I don't think the risk of perforation while waiting for a CT is high, but why waste time, especially when the clinical diagnosis is unequivocal? In the study you quote, over 30% of the patients did not even get a CT- the clinical picture was compelling enough.
Waiting is waiting. Be it for a CT scan or until the next morning, the appendix doesn't care when it decides whether or not to perforate. I wasn't saying CT scans are necessary in all cases, I was making the point that the delay waiting for the CT scan in most institutions isn't as long as the wait that many patients who come in after hours have when their procedure is delayed until the morning, yet that is an acceptable practice, backed by the literature.
Per one
paper from a large university center, the delay is about 2.5 hours. In that same study, while delay in diagnosis did not correlate with higher rates of perforation, it
did lead to higher postop compications- and that was with only a mean delay of 3 hours.

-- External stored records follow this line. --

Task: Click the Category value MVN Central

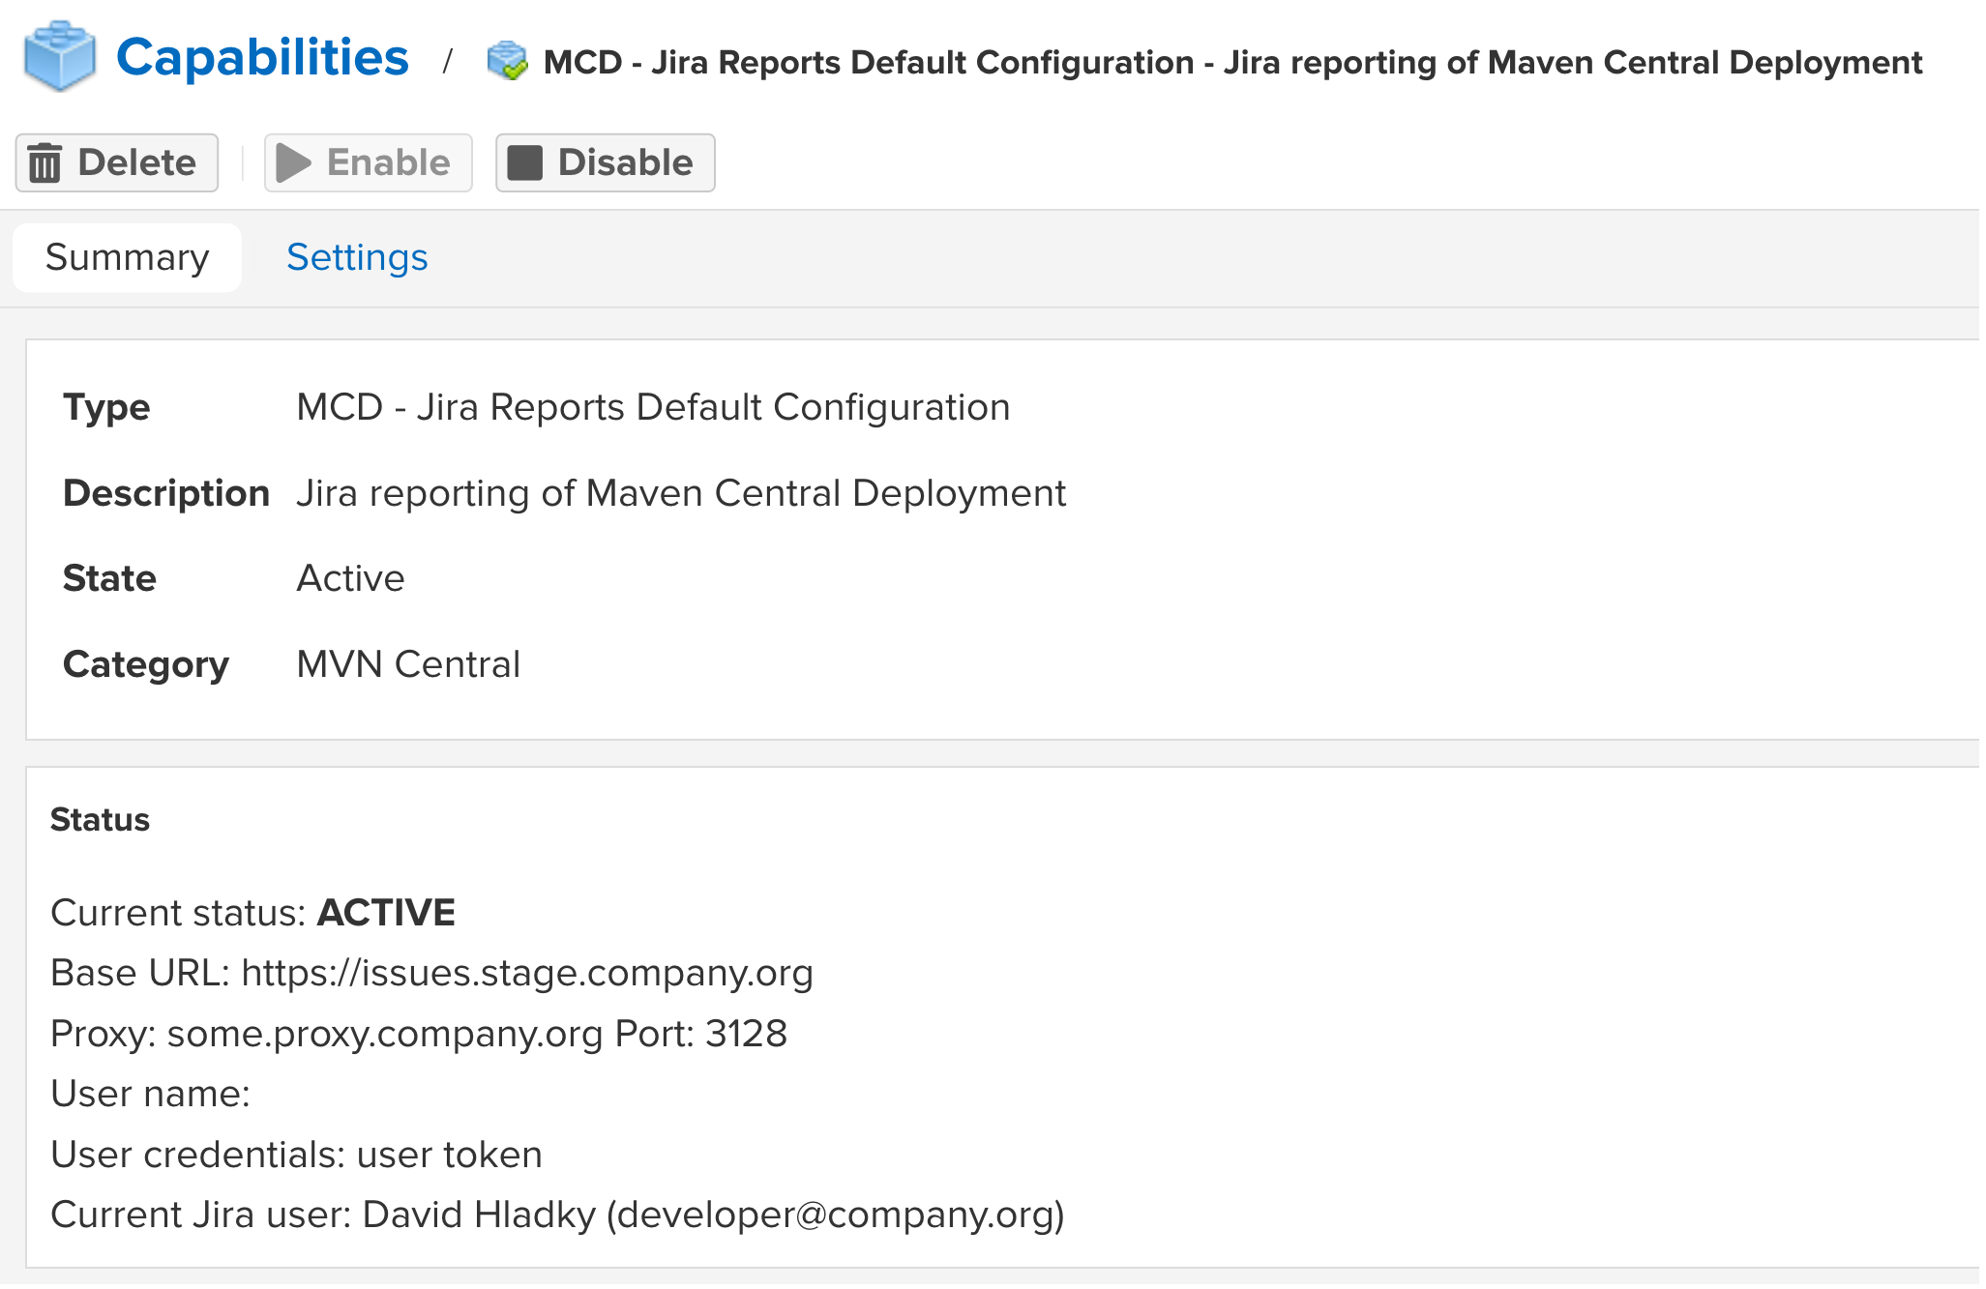Action: click(x=408, y=664)
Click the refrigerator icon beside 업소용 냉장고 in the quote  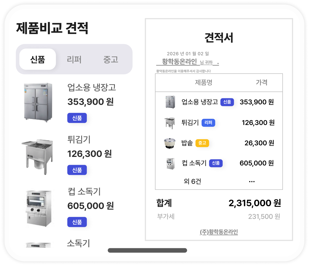point(170,102)
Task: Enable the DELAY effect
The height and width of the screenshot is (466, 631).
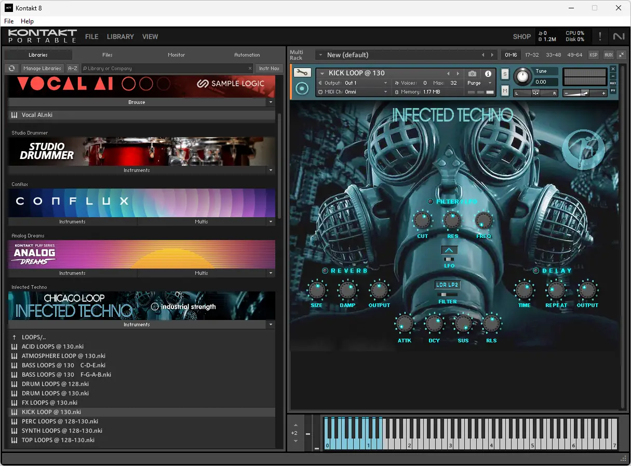Action: coord(536,271)
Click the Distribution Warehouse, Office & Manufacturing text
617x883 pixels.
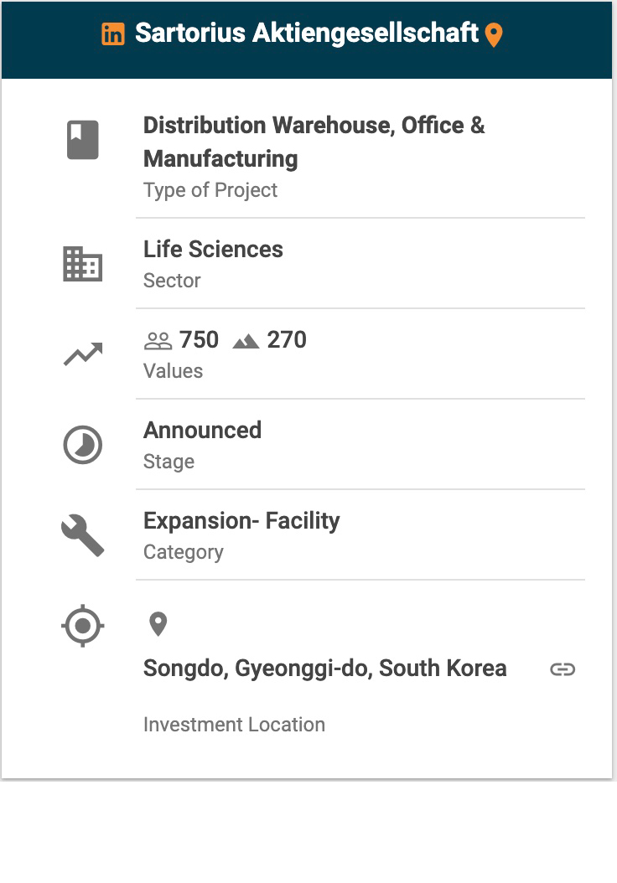pyautogui.click(x=314, y=142)
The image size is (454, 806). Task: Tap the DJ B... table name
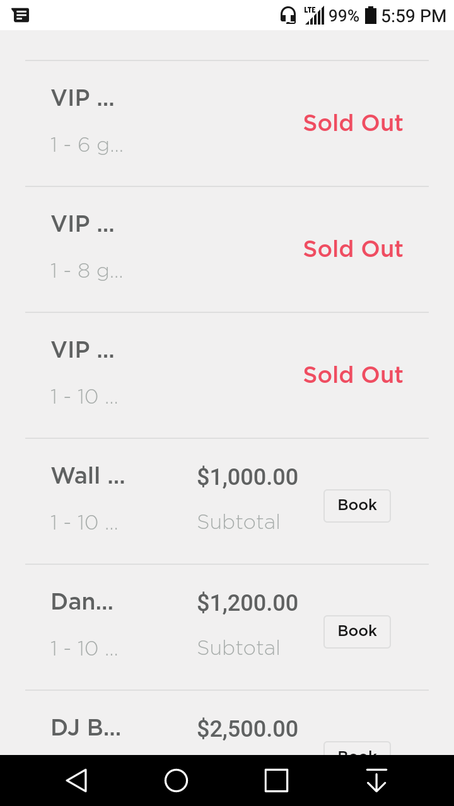86,728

Not entirely. The second article you cited is more convincing of this point, but the authors kind of misrepresented their findings if that is how you interpreted the first one. They are trying to make the case for an early surgical consult and the avoidance of imaging prior to the surgical team being called. They are also trying to make the case for diagnostic laparoscopy over CT scanning, as they found a diagnosis 91% of the time (compared to 84% with CT scan; don't worry about the 42% negative exploration rate). Here are some blurbs from the article.
article (reformatted) said:
1. The perforation rate was not a function of a delay in evaluation, as the duration from the onset of pain to ED evaluation in perforated appendicitis was (similar to nonperforated cases). The mean ED evaluation was (not statistically different between perforated and nonperforated cases).

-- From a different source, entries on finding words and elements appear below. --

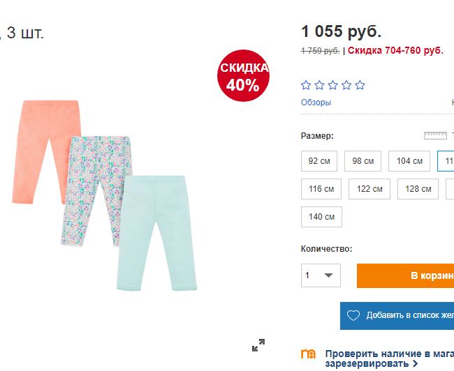Add product to wishlist button
The image size is (454, 371).
pyautogui.click(x=405, y=315)
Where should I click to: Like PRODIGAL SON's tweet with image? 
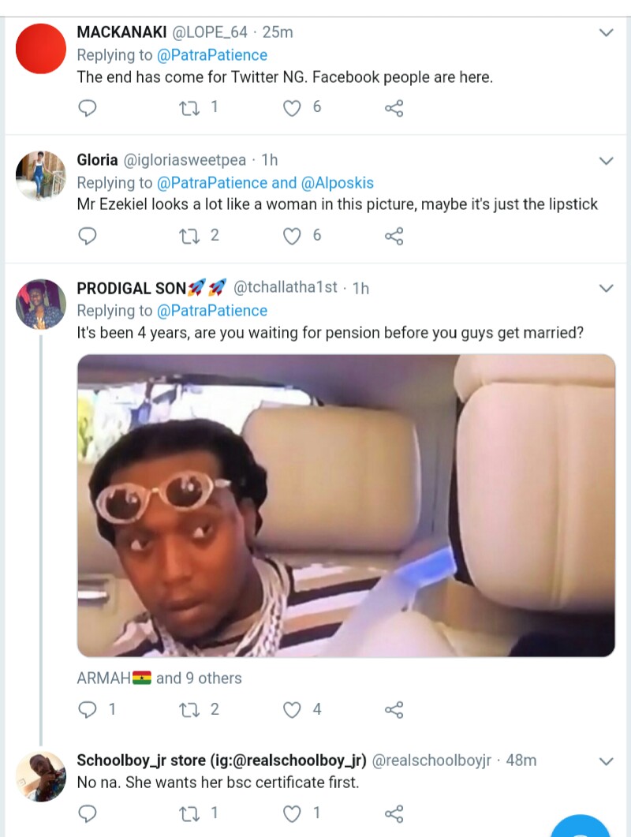tap(293, 710)
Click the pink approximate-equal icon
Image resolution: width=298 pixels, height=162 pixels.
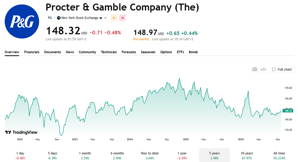pos(123,18)
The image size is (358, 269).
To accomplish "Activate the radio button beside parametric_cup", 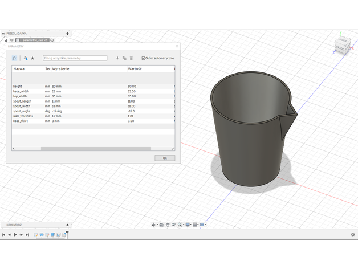I will [x=52, y=40].
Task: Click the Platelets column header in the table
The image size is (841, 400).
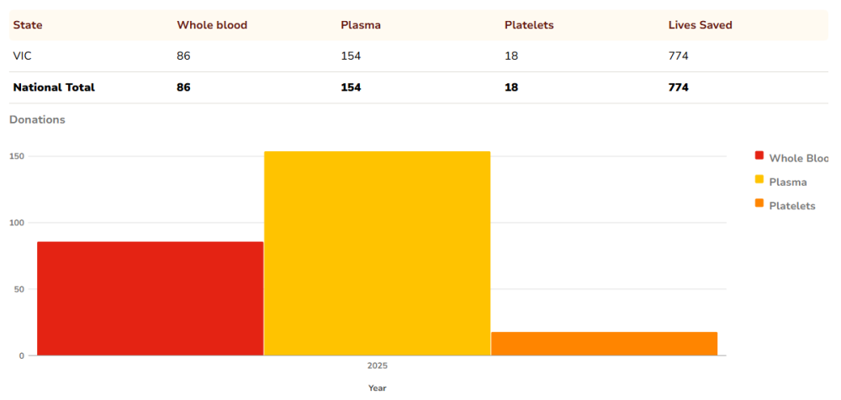Action: click(x=529, y=25)
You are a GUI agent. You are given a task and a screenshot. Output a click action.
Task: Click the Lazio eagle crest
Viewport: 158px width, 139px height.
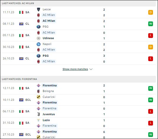pos(38,120)
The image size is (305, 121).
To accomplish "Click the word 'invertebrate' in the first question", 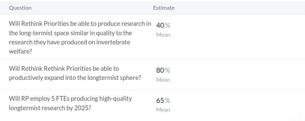I will 114,42.
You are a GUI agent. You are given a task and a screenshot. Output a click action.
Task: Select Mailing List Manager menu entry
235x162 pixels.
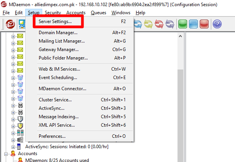(62, 41)
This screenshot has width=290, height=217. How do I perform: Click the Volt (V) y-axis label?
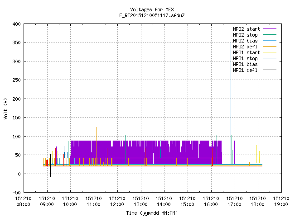pos(5,109)
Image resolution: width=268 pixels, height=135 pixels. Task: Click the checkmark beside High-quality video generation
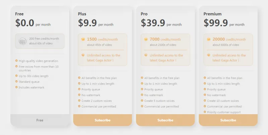coord(16,61)
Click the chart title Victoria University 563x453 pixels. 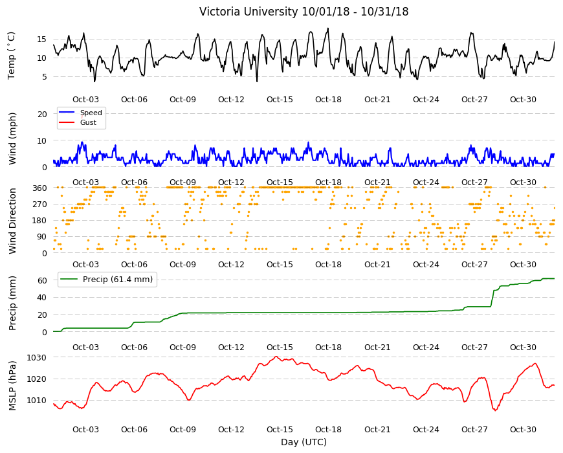[x=248, y=12]
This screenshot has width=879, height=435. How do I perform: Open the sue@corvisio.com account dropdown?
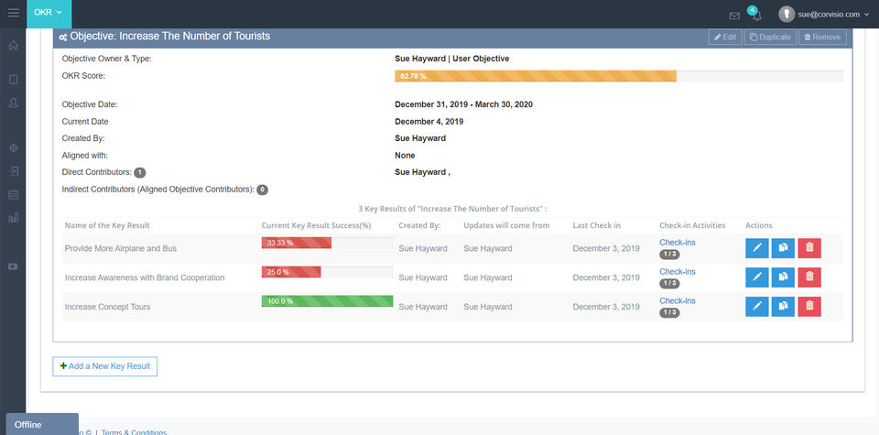(824, 15)
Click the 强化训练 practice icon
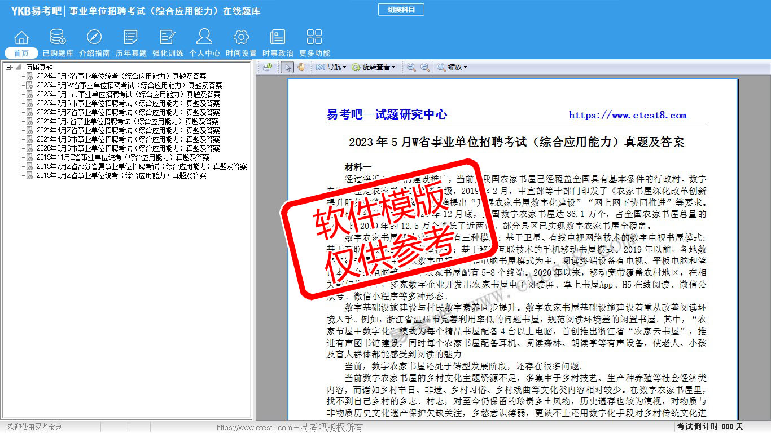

2. Patients with postoperative complications had longer ED evaluations than did those without.
3. Patients with perforated acute appendicitis had a 19.8% morbidity and patients without perofration, 6.4%. The overall wound infection rate was 3.5% higher in perforated cases than in nonperforated cases (P=0.006). The incidence of intra-abdominal abscess was higher in perforated cases than in non-perforated cases (P=0.01)
Basically, what they are trying to say is that a delay in diagnosis in the ED leads to postop complications, even though their data shows that (a) there was no difference in the time of evaluation between perforated patients and nonperforated patients and (b) patients with perforated appendicitis had more complications. How can 2 and 3 be true? Perhaps because >50% of patients presented with atypical symptoms, and many were watched for a prolonged period of time. What wasn't clearly explained is how many patients in the observation arm had complications. It is possible that the patients who had an atypical presentation had a longer evaluation in the ED, were admitted/observed and they are the ones who had complications. We don't know, because it wasn't published, so we can't really make those conclusions.

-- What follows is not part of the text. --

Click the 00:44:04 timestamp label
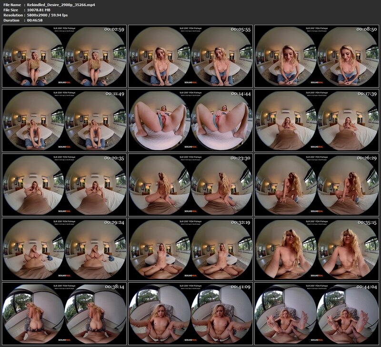 (x=367, y=287)
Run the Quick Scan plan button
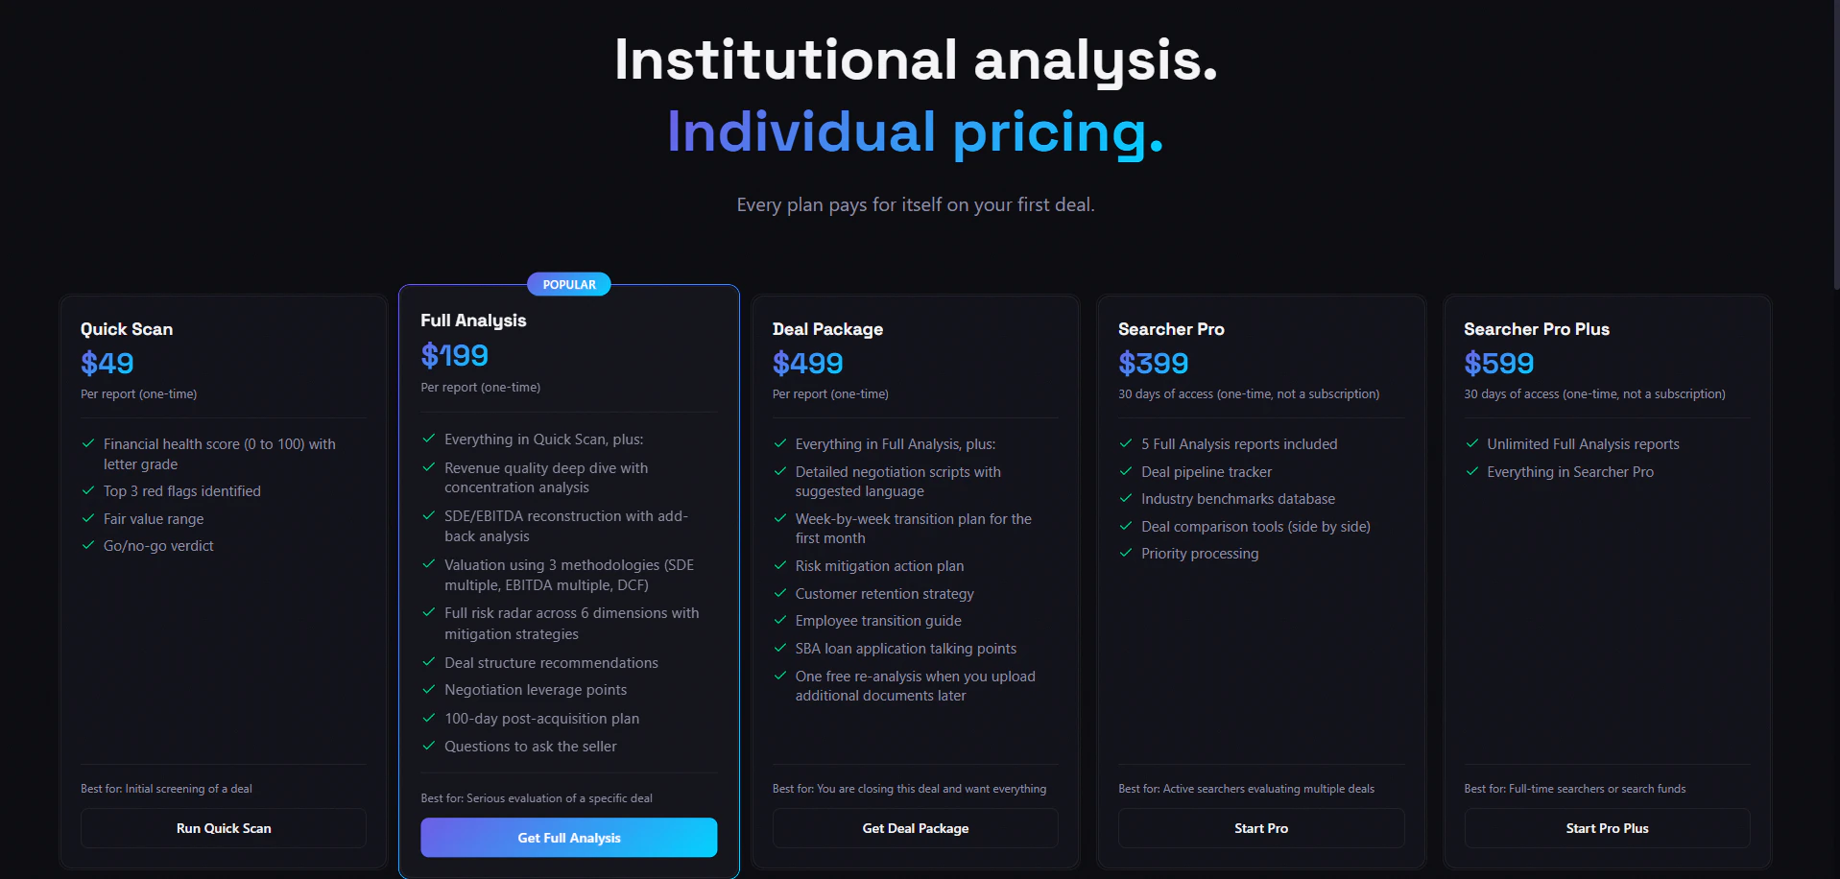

I'd also like to point out that it took them 10.3 hours (+/- 14.1 hours) to get the patient to the OR based on a H&P alone (when surgery was consulted 4.7 +/- 5.2 hours after ED admission) vs. 19.5hrs +/-31.3 hours when a CT scan was ordered (and surgery was consulted 8.0 +/- 12.7 hours after ED admission).
1. I've never seen it take 3 hours to get a CT scan at our adult or children's hospital (maybe I'm living in my ivory tower again).
2. Why did it take them 12 hours to get the patient to the OR when a CT scan was ordered in comparison to 5 hours when one wasn't ordered? That sounds more like the fault of the surgical team over the CT scan, as those numbers don't add up.
Again, your point is well-taken, I just don't think the first study you used is one of the strongest articles on this subject and I don't think it helps support your case.
Sorry, SLUser. I won't practice any more EBM for the rest of this thread.